→ **WORK TO COMPLETE**:
In the records that follow, find the line with "Given: Open the File I/O palette"; from there, retype every line exactly through the line with "Select the ガソリン", which also belongs to the answer.
● ● ● ● ● ● ●
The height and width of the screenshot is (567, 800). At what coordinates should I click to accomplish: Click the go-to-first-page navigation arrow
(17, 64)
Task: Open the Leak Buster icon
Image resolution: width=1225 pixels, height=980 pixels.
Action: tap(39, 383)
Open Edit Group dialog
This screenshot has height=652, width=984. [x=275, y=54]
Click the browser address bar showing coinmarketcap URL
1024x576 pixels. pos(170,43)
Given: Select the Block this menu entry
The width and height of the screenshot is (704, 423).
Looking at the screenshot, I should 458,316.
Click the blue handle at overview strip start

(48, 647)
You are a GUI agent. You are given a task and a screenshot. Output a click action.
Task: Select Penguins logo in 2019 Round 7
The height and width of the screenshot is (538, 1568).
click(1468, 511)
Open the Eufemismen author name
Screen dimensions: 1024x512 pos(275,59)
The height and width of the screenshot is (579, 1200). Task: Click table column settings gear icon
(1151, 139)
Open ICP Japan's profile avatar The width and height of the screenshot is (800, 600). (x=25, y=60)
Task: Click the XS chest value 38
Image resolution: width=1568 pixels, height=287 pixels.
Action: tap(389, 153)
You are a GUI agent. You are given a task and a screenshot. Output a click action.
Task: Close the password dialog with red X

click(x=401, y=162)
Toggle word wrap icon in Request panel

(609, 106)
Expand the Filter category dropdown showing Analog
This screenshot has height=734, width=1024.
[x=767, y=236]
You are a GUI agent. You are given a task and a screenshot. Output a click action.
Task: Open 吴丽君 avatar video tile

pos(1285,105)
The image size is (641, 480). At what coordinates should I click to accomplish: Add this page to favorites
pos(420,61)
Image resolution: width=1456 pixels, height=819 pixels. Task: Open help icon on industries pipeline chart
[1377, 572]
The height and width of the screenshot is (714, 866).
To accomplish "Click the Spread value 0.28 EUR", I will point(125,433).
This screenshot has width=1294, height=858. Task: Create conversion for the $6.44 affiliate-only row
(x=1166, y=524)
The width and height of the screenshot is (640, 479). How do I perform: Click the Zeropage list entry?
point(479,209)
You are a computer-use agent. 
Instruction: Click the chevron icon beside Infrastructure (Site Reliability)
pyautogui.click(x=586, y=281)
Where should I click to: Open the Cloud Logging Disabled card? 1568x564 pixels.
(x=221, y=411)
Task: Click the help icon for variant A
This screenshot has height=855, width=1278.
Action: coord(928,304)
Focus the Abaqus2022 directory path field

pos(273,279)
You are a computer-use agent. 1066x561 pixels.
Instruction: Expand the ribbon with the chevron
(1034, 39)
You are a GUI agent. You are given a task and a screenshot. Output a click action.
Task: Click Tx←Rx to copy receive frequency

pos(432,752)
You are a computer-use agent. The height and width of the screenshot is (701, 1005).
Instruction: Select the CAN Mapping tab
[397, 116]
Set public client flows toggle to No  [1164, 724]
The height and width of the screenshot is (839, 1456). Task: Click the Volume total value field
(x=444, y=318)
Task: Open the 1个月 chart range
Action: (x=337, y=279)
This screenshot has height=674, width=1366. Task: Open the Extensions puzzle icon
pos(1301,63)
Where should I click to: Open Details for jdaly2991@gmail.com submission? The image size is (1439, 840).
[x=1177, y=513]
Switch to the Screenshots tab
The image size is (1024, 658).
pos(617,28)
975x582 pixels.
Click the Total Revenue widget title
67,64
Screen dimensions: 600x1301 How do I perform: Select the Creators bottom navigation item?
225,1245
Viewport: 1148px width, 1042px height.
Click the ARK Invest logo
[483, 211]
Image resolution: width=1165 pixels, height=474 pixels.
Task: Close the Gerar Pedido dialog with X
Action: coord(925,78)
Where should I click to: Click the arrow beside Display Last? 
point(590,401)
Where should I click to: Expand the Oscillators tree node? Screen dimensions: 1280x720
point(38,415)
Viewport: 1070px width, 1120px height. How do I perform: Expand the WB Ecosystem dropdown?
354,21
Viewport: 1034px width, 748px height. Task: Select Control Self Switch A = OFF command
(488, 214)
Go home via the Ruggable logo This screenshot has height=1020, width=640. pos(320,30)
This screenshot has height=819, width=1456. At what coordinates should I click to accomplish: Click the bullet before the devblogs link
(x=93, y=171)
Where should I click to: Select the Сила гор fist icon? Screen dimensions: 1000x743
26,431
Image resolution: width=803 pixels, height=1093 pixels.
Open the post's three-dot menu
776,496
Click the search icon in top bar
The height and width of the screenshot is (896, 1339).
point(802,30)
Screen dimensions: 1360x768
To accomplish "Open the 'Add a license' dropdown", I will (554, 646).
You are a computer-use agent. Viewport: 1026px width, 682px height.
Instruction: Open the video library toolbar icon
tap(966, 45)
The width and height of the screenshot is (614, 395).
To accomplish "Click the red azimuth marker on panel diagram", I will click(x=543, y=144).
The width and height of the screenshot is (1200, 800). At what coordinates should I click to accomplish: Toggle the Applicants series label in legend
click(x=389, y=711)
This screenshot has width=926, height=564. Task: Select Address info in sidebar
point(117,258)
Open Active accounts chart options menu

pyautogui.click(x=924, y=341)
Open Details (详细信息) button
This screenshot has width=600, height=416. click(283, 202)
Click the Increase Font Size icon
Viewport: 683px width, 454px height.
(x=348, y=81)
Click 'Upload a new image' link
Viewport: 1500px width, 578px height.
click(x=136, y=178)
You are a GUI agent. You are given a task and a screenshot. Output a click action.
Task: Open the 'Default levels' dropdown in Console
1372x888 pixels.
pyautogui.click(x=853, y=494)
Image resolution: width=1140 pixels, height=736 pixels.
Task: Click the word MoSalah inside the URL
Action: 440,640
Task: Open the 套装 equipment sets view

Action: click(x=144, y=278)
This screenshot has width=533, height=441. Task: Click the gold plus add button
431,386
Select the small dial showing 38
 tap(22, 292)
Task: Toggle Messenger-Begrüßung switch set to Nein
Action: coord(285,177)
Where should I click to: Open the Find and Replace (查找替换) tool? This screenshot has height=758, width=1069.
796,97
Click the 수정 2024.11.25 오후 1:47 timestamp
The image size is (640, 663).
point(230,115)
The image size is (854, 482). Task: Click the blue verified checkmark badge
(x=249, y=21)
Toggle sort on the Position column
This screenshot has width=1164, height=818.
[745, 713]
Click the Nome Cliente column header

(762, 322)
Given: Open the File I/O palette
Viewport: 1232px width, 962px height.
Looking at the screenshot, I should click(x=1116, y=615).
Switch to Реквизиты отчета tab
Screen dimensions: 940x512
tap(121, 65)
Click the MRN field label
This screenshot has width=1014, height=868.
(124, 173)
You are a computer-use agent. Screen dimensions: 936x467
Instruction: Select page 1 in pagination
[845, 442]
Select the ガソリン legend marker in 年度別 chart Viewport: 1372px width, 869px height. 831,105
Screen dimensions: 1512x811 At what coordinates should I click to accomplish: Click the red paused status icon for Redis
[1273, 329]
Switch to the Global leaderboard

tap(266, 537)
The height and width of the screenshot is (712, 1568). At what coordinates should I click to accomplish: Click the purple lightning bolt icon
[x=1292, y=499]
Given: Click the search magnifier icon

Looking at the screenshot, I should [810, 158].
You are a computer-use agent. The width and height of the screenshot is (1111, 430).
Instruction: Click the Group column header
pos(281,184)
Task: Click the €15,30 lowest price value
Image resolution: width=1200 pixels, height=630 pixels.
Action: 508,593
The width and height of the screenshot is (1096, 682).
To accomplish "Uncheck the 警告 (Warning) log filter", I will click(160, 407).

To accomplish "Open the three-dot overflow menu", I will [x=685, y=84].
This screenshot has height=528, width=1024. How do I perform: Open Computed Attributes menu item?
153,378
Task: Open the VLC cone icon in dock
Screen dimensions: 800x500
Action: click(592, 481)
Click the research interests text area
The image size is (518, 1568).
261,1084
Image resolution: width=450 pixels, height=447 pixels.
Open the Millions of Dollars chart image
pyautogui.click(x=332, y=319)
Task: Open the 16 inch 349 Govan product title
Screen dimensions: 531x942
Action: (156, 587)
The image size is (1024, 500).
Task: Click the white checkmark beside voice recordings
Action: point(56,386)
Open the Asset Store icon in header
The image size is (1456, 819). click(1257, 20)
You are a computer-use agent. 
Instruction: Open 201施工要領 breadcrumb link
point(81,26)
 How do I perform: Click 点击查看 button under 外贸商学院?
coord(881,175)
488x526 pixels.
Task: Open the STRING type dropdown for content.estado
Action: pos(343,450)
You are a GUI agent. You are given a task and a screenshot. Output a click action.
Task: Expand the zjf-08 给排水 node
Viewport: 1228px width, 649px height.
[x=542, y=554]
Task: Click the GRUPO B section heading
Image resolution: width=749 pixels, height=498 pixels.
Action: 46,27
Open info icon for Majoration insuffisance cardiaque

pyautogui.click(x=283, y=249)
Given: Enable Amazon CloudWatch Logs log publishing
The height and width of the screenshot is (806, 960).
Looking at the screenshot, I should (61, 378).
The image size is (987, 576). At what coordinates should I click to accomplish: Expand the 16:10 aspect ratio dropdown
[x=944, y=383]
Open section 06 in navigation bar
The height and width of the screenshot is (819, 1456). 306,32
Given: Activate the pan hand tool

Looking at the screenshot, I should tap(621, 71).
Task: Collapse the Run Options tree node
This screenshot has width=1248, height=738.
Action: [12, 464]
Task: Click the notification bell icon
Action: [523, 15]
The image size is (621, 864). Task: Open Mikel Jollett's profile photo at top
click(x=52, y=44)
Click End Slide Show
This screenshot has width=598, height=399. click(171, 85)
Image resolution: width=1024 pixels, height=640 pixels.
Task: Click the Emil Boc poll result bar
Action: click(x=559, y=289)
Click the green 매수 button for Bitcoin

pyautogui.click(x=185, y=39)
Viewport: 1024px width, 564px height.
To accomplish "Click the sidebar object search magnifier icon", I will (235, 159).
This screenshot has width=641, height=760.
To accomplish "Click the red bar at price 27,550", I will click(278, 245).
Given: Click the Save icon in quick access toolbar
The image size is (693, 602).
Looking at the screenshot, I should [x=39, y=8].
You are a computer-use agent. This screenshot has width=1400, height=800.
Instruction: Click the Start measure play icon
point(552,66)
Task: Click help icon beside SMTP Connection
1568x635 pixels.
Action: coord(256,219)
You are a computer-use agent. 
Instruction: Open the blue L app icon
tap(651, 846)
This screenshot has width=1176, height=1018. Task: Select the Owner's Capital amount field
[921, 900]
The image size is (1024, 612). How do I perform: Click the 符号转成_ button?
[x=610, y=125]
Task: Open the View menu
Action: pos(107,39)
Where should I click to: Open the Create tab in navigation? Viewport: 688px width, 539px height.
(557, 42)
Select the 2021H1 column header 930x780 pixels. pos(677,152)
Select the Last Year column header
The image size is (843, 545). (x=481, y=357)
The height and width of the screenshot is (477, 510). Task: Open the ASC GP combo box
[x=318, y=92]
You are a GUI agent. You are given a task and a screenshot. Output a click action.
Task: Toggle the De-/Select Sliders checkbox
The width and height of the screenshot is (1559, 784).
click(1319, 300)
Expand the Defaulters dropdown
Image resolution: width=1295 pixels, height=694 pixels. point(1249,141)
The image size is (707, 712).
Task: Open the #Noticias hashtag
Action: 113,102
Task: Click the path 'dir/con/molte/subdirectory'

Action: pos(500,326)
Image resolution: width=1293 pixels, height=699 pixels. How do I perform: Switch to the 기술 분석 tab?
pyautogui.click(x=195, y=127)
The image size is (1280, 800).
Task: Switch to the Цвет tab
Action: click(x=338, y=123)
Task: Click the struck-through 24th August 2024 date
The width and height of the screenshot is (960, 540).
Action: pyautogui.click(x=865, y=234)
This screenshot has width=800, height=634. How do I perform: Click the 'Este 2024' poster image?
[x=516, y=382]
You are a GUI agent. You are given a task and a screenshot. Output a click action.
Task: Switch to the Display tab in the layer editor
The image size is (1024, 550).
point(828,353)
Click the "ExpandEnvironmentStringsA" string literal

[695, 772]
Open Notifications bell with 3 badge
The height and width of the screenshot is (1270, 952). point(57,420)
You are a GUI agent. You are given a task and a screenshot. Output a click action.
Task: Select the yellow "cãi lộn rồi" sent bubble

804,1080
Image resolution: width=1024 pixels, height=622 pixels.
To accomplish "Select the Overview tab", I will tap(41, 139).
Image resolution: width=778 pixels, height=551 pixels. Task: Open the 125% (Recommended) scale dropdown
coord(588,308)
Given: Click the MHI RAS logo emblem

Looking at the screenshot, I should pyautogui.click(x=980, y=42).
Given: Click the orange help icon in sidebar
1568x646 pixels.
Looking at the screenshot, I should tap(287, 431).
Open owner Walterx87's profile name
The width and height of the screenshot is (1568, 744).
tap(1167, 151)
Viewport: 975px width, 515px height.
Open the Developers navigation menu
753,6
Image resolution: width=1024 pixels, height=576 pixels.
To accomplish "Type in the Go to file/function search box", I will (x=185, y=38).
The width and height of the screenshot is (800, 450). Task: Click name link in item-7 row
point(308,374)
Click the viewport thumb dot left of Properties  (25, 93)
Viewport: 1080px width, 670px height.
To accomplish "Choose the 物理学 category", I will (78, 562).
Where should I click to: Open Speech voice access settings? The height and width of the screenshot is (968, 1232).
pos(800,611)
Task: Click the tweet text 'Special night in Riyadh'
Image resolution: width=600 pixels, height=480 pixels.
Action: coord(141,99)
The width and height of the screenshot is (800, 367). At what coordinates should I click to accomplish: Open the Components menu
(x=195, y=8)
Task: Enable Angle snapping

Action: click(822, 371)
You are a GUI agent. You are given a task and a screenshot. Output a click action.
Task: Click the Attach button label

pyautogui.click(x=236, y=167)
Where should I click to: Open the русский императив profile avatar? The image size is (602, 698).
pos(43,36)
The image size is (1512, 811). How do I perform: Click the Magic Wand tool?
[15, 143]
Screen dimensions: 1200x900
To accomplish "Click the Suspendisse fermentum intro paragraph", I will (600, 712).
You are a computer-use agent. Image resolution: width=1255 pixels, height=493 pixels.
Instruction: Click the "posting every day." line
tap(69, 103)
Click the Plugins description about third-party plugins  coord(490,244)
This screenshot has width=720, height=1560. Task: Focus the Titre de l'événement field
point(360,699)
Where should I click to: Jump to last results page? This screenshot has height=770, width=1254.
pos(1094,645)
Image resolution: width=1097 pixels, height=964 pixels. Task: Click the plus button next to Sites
● ● ● ● ● ● ●
→ **OUTPUT OF THE EXERCISE**:
Given: Open the File I/O palette
Viewport: 1232px width, 962px height.
Looking at the screenshot, I should click(x=1116, y=615).
Switch to Реквизиты отчета tab
Screen dimensions: 940x512
tap(121, 65)
Click the MRN field label
This screenshot has width=1014, height=868.
(124, 173)
You are a computer-use agent. Screen dimensions: 936x467
Instruction: Select page 1 in pagination
[845, 442]
Select the ガソリン legend marker in 年度別 chart Viewport: 1372px width, 869px height. 831,105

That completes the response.